Youth speaker Stephanie Whiteman described the impact of harmful industries as the “elephant in the room” during the hearing’s opening.

“The unhealthy food environments, aggressive marketing of ultra-processed products, tobacco use, alcohol use, and digital platforms that amplify harmful messages all shape our health outcomes, including mental health,” said Whiteman, who is part of the Global Mental Health Action Network and a Vital Strategies fellow.

“To tackle these determinants, we must enact and enforce policies that tax and restrict unhealthy products, require clear front-of-package warning labels, restrict marketing to children and regulate industries through conflict of interest safeguards,” urged Whiteman, who is from the West Indies.

“A young person today is more likely to die by suicide than at the previous High Level Meeting,” Whiteman noted, urging the 25 countries that still criminalise suicide and suicide attempts to change this “immediately”. 

“We should be helping persons at their lowest, not punishing them. Every country should have a suicide prevention plan based on WHO’s Live Life approach.”

Several other speakers called for the decriminalisation of suicide, including in India, which has one of the highest suicide rates in the world, accounting for  40% of global suicides among women and 25% among men.

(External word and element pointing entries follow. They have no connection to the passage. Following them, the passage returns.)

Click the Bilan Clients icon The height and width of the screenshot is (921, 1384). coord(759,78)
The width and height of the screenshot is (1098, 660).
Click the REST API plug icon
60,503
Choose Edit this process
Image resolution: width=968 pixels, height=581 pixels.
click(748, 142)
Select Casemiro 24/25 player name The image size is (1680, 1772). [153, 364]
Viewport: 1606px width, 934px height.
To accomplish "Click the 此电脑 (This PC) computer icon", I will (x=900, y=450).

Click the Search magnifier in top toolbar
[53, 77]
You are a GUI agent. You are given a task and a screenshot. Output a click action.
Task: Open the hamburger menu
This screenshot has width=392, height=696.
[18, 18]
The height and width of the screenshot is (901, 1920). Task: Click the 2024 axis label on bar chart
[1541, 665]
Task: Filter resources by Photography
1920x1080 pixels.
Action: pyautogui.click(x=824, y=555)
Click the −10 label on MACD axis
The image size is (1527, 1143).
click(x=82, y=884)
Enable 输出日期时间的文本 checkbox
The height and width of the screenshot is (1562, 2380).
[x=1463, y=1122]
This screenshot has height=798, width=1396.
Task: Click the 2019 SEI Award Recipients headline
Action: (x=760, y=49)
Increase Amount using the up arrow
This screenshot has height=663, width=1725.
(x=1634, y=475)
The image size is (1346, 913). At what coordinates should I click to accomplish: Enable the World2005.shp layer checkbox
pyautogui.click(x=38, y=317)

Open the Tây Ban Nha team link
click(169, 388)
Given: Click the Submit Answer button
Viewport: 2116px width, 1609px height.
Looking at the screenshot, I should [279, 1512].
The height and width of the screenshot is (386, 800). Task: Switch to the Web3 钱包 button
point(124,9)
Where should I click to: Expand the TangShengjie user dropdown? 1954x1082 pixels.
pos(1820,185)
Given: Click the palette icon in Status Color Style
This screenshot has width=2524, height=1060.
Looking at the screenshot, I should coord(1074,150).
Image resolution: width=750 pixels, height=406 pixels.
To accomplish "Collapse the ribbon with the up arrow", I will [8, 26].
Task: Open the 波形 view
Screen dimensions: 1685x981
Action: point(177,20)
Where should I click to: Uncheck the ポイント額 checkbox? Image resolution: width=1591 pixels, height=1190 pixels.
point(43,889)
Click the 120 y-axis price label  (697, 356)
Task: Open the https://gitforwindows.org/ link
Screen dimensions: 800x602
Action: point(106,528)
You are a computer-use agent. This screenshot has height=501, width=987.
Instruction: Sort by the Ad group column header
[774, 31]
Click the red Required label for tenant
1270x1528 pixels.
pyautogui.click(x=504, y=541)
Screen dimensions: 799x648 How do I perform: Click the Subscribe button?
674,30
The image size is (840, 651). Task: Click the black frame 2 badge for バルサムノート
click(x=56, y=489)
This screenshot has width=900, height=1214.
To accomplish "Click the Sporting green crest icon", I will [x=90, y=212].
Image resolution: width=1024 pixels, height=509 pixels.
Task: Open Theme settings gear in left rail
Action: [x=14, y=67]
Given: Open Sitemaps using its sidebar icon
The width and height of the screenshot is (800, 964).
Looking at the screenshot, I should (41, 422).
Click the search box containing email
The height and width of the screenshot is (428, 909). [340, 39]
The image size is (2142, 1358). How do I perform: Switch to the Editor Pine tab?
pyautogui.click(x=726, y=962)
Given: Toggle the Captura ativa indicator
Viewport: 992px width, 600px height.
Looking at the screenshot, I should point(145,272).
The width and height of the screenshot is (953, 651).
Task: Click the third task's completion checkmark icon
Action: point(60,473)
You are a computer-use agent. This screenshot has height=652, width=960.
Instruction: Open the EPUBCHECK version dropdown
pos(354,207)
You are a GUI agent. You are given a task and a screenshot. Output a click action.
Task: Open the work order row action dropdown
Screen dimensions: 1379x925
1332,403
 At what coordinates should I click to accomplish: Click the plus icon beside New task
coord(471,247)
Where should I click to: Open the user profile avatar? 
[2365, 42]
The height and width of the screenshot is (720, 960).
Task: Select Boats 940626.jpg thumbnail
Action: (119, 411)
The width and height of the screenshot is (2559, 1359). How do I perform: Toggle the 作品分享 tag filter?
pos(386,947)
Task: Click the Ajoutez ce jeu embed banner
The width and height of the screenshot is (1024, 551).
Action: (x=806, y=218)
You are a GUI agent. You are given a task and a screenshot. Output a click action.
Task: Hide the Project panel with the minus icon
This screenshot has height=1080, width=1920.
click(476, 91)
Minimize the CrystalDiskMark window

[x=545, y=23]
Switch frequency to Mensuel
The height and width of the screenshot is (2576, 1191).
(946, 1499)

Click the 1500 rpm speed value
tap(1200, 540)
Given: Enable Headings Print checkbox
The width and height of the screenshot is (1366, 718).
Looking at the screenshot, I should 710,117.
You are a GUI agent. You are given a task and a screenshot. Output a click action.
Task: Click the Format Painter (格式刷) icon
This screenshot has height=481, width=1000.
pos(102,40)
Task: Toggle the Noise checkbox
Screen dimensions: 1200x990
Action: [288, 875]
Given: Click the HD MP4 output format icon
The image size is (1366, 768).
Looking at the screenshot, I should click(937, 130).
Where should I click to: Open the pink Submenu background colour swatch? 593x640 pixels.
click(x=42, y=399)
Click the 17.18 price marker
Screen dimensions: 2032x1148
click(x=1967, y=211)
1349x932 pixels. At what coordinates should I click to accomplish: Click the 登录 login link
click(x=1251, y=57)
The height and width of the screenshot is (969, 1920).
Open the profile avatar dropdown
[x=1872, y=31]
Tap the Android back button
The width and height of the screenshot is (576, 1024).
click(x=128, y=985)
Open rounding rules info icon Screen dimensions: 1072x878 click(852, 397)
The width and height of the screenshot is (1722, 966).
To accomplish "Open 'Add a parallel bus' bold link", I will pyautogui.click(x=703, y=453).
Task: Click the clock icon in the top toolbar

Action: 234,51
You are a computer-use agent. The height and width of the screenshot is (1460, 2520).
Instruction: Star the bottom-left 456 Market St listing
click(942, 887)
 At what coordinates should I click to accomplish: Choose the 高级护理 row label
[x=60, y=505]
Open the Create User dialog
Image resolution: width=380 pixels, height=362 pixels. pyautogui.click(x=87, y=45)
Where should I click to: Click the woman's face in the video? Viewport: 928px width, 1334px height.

Address gender gap and taxes

Magda Robalo, executive director of Women in Global Health

Magda Robalo, executive director of Women in Global Health, reminded the hearing that women and girls “face the steepest barriers to NCD prevention, diagnosis and care, and the heaviest pressures leading to mental stress”, particularly in low and middle-income countries.

“In Africa, only one in five women diagnosed with breast cancer survives beyond five years, a stark contrast to high-income settings,” said Robalo, who warned against “a dangerous rollback on health rights, amplified by misinformation, shrinking civic space and weakened accountability”. 

Robalo called on governments to “embed gender equity and financial protection in universal health coverage design”.

Vital Strategies CEO Dr Mary-Ann Etiebet urged countries to impose taxes on harmful products: “The Task Force on Fiscal Policy for Health has shown that increasing the price of tobacco, alcohol and sugary beverages by just 50% could save 50 million lives over 50 years. 

“Such taxes could generate $3.7 trillion globally in just five years, and if these revenues were directed towards health, we could boost healthcare budgets 40% in low and middle-income countries,” said Etiebet.

Undue influence on political declaration?

A “zero-draft” of the political declaration to be adopted by the HLM is expected to be released this month, with member state negotiations due to end in July.

However, NCD advocates have told Health Policy Watch that they are concerned about how harmful industries – including the big food, alcohol and fossil fuel industries – are attempting to influence content of the declaration.

The NCD Alliance is advocating for “a concise, high-level, and political outcome document that galvanises heads of government and state to action, leadership, and ownership of the NCD response through time-bound commitments and tangible targets free from industry interference from health-harming sectors”.

‘Nothing about us without us’

Lucía Feito Alonca of International Diabetes Federation

Meanwhile, Lucía Feito Alonca of International Diabetes Federation challenged member states to include communities and people living with NCDs in their decision-making 

“If we truly want to build stronger health systems and achieve universal self coverage, we must listen to those who live with these conditions every single day. That means putting people at the centre of care, ” said Alonca, who lives with diabetes.

“We don’t want to be included at the last minute or just as a formality. We want to be part of the process from the beginning, helping shape policies, signing services and evaluating results, because we are the experts in living with these conditions.

“My question to all of you is: Are you ready to share power, or just space? Because nothing about us should ever be decided without us.”